■ **DOCUMENT EXTRACT**:
--- START ---
Ministry: Charisma or Office Ministry as Charismatic gift in the NT Ministry as an appointed office in the NT Church Office in the Second and Third Centuries Forms of Church Government in Post Reformation Confessions
I. Ministry: Charisma or Office?
When we speak of ministry in the church we address something viewed very differently by Catholics and Protestants. Yet both groups trace the origin of their beliefs about ministry to the Bible and the New Testament. Protestants with an emphasis on the priesthood of believers tend to de-emphasize the mediatory nature of the church's ministers. The councilor churches emphasize a greater clergy/laity distinction.
The goal of this course is to trace concepts of ministry to their biblical roots. Both the Old and New Testament concepts of ministry are examined, and then the development of church ministry roles are explored through the Patristic period of the Church.
Our primary areas of focus will be the NT concept of ministry; charismatic versus official authority in the church; ordination -- its meaning and rites; official position versus spiritual power; development of the clerus/laus dichotomy.
--- END ---
■ **WHAT TO DO**:
A - List each of the primary areas of focus named in the ministry course outline.
B - According to the ministry course outline, what do Protestants who emphasize the priesthood of believers tend to de-emphasize?
C - Reproduce the passage of the ministry course outline that opens with the words "When we speak" and closes with "of the Church.".
The records are separate material with no connection to the ministry course outline.

■ **INFORMATION SUPPLIED**:
--- START ---
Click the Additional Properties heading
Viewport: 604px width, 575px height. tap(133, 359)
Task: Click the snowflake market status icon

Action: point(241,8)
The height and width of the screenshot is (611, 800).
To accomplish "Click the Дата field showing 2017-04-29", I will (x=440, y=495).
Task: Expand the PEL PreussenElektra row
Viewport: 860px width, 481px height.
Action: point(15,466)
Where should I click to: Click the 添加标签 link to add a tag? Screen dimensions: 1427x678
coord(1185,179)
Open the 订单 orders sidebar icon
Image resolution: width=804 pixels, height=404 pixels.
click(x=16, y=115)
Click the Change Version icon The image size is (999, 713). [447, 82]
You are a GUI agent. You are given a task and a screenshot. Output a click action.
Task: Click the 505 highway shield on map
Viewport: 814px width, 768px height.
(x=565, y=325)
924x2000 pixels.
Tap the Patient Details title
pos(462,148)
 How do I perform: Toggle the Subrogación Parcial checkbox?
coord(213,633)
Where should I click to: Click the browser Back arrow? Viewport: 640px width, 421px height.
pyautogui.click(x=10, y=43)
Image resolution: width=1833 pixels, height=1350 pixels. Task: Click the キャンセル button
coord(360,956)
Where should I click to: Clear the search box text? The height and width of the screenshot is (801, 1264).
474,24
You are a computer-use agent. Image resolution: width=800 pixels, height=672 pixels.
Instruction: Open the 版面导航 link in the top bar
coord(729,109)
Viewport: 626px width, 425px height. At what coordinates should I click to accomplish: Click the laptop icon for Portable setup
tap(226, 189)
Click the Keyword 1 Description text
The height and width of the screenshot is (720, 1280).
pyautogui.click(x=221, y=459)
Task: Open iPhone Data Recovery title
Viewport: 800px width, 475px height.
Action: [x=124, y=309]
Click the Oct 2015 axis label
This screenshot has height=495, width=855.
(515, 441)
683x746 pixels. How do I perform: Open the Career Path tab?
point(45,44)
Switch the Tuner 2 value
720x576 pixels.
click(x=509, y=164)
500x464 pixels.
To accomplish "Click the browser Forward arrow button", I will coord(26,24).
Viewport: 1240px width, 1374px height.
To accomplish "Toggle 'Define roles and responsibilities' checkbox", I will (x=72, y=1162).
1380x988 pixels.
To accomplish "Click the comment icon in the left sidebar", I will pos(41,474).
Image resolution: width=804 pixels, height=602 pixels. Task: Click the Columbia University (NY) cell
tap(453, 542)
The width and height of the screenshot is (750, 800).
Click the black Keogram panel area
--- END ---
■ **SOLUTIONS TO THE TASKS**:
A - The NT concept of ministry; charismatic versus official authority in the church; ordination -- its meaning and rites; official position versus spiritual power; development of the clerus/laus dichotomy.

B - The mediatory nature of the church's ministers.

C -
When we speak of ministry in the church we address something viewed very differently by Catholics and Protestants. Yet both groups trace the origin of their beliefs about ministry to the Bible and the New Testament. Protestants with an emphasis on the priesthood of believers tend to de-emphasize the mediatory nature of the church's ministers. The councilor churches emphasize a greater clergy/laity distinction.
The goal of this course is to trace concepts of ministry to their biblical roots. Both the Old and New Testament concepts of ministry are examined, and then the development of church ministry roles are explored through the Patristic period of the Church.